DATA UNDER STUDY –
• • • • •
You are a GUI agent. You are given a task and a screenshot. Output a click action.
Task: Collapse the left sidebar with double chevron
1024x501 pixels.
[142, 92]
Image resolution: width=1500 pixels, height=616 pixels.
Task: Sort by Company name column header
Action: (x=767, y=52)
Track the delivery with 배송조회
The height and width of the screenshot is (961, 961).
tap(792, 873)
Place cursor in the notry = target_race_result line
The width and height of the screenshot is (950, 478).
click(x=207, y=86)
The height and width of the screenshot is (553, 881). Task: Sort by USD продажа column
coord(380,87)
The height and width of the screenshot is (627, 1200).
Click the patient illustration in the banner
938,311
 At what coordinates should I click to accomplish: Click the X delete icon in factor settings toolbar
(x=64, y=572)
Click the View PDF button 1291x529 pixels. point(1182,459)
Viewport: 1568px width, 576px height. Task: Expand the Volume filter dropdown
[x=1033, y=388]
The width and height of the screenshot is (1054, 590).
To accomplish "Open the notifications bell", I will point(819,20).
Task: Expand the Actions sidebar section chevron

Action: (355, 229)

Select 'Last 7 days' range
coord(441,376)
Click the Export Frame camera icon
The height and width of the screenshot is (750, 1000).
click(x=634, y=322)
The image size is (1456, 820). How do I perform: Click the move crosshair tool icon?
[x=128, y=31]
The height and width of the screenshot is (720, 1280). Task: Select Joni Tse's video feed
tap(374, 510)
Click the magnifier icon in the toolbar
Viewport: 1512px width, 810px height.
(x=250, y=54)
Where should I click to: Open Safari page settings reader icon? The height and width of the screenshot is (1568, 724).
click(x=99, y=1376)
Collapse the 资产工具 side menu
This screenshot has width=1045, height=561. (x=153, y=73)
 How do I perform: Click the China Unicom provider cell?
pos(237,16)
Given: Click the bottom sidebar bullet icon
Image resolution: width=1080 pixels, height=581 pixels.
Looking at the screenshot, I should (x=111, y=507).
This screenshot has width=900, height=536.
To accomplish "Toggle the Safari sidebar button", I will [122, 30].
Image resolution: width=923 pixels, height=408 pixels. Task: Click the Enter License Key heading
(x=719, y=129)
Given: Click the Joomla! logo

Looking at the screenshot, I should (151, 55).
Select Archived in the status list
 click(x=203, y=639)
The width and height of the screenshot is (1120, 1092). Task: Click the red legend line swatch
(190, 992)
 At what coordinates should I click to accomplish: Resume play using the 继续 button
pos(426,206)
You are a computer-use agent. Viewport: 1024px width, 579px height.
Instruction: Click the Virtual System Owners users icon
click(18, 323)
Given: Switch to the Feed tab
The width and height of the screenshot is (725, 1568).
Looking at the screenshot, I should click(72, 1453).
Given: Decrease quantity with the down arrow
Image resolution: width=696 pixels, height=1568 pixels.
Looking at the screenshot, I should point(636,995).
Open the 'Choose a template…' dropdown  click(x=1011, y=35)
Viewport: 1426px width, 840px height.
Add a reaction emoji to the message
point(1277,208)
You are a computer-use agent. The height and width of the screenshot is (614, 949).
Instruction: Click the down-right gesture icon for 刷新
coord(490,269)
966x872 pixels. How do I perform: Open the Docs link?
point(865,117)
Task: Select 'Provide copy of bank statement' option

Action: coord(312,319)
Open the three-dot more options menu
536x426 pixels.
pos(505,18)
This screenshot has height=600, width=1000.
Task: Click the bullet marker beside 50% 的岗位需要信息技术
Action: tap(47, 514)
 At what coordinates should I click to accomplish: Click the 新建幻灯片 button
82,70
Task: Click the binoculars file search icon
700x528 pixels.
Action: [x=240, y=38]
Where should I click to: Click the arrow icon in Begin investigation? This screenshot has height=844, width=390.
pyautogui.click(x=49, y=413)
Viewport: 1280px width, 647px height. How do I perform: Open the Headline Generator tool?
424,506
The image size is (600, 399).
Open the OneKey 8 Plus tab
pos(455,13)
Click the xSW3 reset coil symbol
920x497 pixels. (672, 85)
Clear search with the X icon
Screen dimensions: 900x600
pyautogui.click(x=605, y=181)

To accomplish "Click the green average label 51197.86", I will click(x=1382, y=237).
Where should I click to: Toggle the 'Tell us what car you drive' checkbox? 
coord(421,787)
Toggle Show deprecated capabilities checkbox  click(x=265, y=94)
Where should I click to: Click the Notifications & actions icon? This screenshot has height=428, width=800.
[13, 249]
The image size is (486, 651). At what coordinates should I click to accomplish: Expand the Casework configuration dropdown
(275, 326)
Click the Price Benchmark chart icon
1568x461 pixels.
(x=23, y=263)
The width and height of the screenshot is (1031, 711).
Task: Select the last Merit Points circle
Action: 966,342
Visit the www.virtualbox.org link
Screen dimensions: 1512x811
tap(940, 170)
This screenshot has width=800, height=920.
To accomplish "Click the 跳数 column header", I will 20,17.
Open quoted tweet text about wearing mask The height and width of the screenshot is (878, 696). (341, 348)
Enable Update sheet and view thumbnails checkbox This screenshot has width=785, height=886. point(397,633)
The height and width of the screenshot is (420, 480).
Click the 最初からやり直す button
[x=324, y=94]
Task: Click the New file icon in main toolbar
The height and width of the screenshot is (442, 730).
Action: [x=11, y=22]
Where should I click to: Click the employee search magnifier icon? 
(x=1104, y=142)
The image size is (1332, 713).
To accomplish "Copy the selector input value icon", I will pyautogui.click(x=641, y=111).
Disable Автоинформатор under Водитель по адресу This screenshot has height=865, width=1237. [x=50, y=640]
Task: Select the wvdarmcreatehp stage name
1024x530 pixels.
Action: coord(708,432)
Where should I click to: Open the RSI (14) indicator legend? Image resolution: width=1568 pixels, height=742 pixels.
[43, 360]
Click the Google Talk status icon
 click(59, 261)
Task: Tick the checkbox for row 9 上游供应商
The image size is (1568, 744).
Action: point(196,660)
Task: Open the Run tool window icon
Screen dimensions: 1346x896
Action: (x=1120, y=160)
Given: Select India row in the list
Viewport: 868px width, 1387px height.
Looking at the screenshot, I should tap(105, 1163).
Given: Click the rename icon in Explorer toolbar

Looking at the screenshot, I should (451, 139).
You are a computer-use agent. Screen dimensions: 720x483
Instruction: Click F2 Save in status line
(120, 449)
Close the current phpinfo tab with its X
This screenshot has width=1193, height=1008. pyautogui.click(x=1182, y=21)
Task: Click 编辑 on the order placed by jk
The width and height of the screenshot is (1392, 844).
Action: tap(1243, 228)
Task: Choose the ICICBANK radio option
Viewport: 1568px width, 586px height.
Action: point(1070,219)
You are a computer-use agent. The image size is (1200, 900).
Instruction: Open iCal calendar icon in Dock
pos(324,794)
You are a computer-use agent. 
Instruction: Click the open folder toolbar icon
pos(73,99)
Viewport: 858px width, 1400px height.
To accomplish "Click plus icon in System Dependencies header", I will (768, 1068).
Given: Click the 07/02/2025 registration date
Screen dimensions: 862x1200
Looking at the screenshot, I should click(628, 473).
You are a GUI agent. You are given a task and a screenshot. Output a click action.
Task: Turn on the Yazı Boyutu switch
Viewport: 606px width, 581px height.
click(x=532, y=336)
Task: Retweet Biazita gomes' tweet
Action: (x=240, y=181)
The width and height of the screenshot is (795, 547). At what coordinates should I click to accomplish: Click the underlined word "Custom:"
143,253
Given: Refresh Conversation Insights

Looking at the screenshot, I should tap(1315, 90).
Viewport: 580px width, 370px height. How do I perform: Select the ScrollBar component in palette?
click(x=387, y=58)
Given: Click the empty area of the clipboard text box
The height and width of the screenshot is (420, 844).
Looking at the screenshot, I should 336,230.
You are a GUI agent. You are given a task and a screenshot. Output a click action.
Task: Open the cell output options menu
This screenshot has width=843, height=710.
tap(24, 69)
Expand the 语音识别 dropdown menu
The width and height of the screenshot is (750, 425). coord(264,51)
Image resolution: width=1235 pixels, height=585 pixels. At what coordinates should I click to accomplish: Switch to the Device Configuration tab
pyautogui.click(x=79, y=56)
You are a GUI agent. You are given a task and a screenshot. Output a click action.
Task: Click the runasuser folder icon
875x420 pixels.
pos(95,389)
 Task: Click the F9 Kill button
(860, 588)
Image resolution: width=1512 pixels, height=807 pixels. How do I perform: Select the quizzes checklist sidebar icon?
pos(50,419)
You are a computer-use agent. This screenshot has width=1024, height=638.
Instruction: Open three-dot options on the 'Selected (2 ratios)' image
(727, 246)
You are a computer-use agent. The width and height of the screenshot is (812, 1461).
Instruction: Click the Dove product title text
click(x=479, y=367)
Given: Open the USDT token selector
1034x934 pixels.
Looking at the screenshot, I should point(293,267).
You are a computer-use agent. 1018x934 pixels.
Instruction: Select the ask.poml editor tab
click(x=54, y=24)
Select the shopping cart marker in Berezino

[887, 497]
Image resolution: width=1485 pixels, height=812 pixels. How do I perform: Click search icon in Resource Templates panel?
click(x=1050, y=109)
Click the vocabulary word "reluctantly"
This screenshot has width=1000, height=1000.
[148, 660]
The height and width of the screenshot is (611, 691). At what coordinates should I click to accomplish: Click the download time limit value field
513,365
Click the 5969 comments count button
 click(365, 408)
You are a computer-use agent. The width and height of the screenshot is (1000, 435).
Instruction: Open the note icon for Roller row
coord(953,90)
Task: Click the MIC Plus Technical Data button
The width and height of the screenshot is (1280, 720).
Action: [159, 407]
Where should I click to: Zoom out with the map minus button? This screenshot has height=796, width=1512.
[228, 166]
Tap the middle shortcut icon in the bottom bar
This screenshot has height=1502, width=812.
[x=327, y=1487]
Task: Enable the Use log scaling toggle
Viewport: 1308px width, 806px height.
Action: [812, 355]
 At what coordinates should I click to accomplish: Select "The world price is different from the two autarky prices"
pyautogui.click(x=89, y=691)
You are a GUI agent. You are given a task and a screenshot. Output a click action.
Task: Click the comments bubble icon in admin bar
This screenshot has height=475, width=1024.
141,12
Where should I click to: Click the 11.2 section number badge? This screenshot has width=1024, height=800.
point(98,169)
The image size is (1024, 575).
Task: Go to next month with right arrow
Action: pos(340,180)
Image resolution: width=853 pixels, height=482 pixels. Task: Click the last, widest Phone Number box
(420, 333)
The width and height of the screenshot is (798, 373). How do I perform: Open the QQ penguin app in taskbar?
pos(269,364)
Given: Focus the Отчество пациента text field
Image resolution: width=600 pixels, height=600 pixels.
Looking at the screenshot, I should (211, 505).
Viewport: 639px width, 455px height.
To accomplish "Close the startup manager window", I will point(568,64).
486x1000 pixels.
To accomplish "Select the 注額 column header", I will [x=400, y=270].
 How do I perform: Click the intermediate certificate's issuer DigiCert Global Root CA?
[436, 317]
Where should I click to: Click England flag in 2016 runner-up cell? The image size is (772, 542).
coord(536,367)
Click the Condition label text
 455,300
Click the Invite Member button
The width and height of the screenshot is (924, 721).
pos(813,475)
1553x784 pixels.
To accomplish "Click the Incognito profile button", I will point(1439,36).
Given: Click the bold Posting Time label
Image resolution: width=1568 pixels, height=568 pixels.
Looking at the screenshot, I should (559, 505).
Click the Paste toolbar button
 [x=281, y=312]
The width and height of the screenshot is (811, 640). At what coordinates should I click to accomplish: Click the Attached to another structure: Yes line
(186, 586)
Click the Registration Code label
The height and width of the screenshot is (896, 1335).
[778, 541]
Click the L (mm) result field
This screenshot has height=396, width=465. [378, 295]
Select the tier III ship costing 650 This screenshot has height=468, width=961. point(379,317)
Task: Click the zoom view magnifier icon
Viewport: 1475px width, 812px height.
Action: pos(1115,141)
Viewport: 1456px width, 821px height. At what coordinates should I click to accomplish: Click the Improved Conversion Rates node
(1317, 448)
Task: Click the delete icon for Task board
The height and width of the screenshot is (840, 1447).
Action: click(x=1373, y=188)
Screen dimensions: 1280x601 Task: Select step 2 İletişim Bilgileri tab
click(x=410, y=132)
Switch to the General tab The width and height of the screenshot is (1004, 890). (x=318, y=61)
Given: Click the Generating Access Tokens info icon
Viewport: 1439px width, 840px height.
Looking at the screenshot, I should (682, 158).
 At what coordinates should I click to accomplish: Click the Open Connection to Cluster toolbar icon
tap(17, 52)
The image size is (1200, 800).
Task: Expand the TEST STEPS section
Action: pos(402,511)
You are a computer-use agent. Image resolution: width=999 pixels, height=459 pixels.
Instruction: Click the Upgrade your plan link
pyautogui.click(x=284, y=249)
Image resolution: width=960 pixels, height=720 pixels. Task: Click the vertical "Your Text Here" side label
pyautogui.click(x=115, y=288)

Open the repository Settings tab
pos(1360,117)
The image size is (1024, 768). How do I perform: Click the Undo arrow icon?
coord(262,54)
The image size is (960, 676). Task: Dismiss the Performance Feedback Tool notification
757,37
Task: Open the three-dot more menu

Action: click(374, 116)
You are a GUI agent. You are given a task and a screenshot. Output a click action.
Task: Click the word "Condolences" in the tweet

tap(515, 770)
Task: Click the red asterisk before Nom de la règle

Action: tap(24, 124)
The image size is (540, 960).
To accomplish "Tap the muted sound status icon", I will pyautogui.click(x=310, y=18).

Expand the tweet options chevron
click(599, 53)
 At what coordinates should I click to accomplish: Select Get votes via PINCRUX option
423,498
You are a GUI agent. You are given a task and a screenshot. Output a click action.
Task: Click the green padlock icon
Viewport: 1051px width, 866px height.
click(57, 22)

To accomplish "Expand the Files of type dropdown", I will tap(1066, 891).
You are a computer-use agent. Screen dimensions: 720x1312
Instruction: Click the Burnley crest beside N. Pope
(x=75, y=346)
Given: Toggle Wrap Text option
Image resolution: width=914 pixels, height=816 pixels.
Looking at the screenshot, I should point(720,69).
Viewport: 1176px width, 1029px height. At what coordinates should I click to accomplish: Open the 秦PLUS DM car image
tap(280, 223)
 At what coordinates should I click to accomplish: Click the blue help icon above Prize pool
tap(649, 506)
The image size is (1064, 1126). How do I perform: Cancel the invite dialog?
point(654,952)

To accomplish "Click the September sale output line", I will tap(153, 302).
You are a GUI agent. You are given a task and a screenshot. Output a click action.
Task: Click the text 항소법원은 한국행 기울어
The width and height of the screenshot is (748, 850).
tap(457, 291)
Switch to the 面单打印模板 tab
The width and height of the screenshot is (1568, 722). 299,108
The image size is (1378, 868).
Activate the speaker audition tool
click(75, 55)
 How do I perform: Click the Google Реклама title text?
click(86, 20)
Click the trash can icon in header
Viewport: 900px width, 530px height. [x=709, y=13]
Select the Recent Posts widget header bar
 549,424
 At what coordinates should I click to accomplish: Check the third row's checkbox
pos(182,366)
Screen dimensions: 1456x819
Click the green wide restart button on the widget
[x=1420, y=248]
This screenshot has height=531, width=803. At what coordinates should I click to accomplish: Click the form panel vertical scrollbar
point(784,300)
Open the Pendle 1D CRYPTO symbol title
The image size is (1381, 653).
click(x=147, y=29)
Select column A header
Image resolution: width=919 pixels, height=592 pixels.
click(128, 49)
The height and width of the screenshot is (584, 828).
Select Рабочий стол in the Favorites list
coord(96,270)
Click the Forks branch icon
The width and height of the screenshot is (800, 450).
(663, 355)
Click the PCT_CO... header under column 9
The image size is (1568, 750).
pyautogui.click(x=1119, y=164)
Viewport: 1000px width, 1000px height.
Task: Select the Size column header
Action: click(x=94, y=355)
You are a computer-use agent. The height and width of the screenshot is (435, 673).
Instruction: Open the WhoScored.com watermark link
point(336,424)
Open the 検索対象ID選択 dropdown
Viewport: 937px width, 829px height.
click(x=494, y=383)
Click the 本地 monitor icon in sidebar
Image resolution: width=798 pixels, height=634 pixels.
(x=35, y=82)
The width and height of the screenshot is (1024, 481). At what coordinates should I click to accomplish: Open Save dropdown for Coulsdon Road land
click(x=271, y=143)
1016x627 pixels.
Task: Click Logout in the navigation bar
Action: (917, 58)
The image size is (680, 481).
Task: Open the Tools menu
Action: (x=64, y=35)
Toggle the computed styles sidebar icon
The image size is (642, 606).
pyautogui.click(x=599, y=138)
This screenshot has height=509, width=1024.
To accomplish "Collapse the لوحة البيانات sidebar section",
• • • • •
TASK BRIEF – Look over the entries above and count the lines where the word "Choose" appears, then report only that count.

RESPONSE AREA – 2